Copy every entry precisely.

**Excerpted data**.

Segment Open

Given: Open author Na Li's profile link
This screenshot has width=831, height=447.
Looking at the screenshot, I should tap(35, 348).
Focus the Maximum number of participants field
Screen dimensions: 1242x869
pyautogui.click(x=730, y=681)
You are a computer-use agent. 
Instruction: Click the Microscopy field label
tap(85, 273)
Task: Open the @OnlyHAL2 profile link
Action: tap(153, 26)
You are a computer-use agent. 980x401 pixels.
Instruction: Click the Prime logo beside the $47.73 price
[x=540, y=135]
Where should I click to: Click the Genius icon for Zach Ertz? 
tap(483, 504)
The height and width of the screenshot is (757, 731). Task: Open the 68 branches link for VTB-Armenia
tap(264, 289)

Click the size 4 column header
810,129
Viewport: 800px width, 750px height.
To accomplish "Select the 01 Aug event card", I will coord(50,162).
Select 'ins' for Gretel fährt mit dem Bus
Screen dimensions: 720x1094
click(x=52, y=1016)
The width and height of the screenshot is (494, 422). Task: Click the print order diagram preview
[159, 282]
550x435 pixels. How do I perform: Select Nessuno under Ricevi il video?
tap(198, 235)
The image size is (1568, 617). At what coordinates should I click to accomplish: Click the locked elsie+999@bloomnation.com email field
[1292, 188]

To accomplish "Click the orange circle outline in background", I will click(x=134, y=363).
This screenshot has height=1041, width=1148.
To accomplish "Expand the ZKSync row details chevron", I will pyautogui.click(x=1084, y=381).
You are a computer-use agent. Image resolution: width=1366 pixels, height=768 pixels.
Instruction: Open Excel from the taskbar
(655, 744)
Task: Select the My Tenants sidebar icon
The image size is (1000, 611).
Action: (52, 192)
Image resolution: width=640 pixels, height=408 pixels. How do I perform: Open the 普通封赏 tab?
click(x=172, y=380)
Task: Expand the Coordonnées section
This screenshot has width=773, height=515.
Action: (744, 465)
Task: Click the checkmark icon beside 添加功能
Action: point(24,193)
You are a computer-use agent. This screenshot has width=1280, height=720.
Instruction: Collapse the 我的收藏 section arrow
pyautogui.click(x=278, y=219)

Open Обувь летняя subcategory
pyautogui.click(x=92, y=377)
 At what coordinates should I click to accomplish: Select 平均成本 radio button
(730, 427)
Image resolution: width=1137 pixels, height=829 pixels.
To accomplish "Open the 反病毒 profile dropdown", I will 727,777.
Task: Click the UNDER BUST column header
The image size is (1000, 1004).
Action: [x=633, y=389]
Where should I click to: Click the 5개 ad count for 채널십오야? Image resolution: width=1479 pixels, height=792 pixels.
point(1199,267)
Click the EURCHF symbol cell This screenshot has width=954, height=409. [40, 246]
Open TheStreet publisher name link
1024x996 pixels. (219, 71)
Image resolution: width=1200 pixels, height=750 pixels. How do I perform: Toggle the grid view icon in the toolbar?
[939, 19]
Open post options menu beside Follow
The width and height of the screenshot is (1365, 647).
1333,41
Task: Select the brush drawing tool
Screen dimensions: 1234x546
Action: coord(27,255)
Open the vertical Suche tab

Segment Closed

**Reply to the task**.
Given: Open author Na Li's profile link
This screenshot has width=831, height=447.
Looking at the screenshot, I should tap(35, 348).
Focus the Maximum number of participants field
Screen dimensions: 1242x869
pyautogui.click(x=730, y=681)
You are a computer-use agent. 
Instruction: Click the Microscopy field label
tap(85, 273)
Task: Open the @OnlyHAL2 profile link
Action: tap(153, 26)
You are a computer-use agent. 980x401 pixels.
Instruction: Click the Prime logo beside the $47.73 price
[x=540, y=135]
Where should I click to: Click the Genius icon for Zach Ertz? 
tap(483, 504)
The height and width of the screenshot is (757, 731). Task: Open the 68 branches link for VTB-Armenia
tap(264, 289)

Click the size 4 column header
810,129
Viewport: 800px width, 750px height.
To accomplish "Select the 01 Aug event card", I will coord(50,162).
Select 'ins' for Gretel fährt mit dem Bus
Screen dimensions: 720x1094
click(x=52, y=1016)
The width and height of the screenshot is (494, 422). Task: Click the print order diagram preview
[159, 282]
550x435 pixels. How do I perform: Select Nessuno under Ricevi il video?
tap(198, 235)
The image size is (1568, 617). At what coordinates should I click to accomplish: Click the locked elsie+999@bloomnation.com email field
[1292, 188]

To accomplish "Click the orange circle outline in background", I will click(x=134, y=363).
This screenshot has height=1041, width=1148.
To accomplish "Expand the ZKSync row details chevron", I will pyautogui.click(x=1084, y=381).
You are a computer-use agent. Image resolution: width=1366 pixels, height=768 pixels.
Instruction: Open Excel from the taskbar
(655, 744)
Task: Select the My Tenants sidebar icon
The image size is (1000, 611).
Action: (52, 192)
Image resolution: width=640 pixels, height=408 pixels. How do I perform: Open the 普通封赏 tab?
click(x=172, y=380)
Task: Expand the Coordonnées section
This screenshot has width=773, height=515.
Action: (744, 465)
Task: Click the checkmark icon beside 添加功能
Action: point(24,193)
You are a computer-use agent. This screenshot has width=1280, height=720.
Instruction: Collapse the 我的收藏 section arrow
pyautogui.click(x=278, y=219)

Open Обувь летняя subcategory
pyautogui.click(x=92, y=377)
 At what coordinates should I click to accomplish: Select 平均成本 radio button
(730, 427)
Image resolution: width=1137 pixels, height=829 pixels.
To accomplish "Open the 反病毒 profile dropdown", I will 727,777.
Task: Click the UNDER BUST column header
The image size is (1000, 1004).
Action: [x=633, y=389]
Where should I click to: Click the 5개 ad count for 채널십오야? Image resolution: width=1479 pixels, height=792 pixels.
point(1199,267)
Click the EURCHF symbol cell This screenshot has width=954, height=409. [40, 246]
Open TheStreet publisher name link
1024x996 pixels. (219, 71)
Image resolution: width=1200 pixels, height=750 pixels. How do I perform: Toggle the grid view icon in the toolbar?
[939, 19]
Open post options menu beside Follow
The width and height of the screenshot is (1365, 647).
1333,41
Task: Select the brush drawing tool
Screen dimensions: 1234x546
Action: coord(27,255)
Open the vertical Suche tab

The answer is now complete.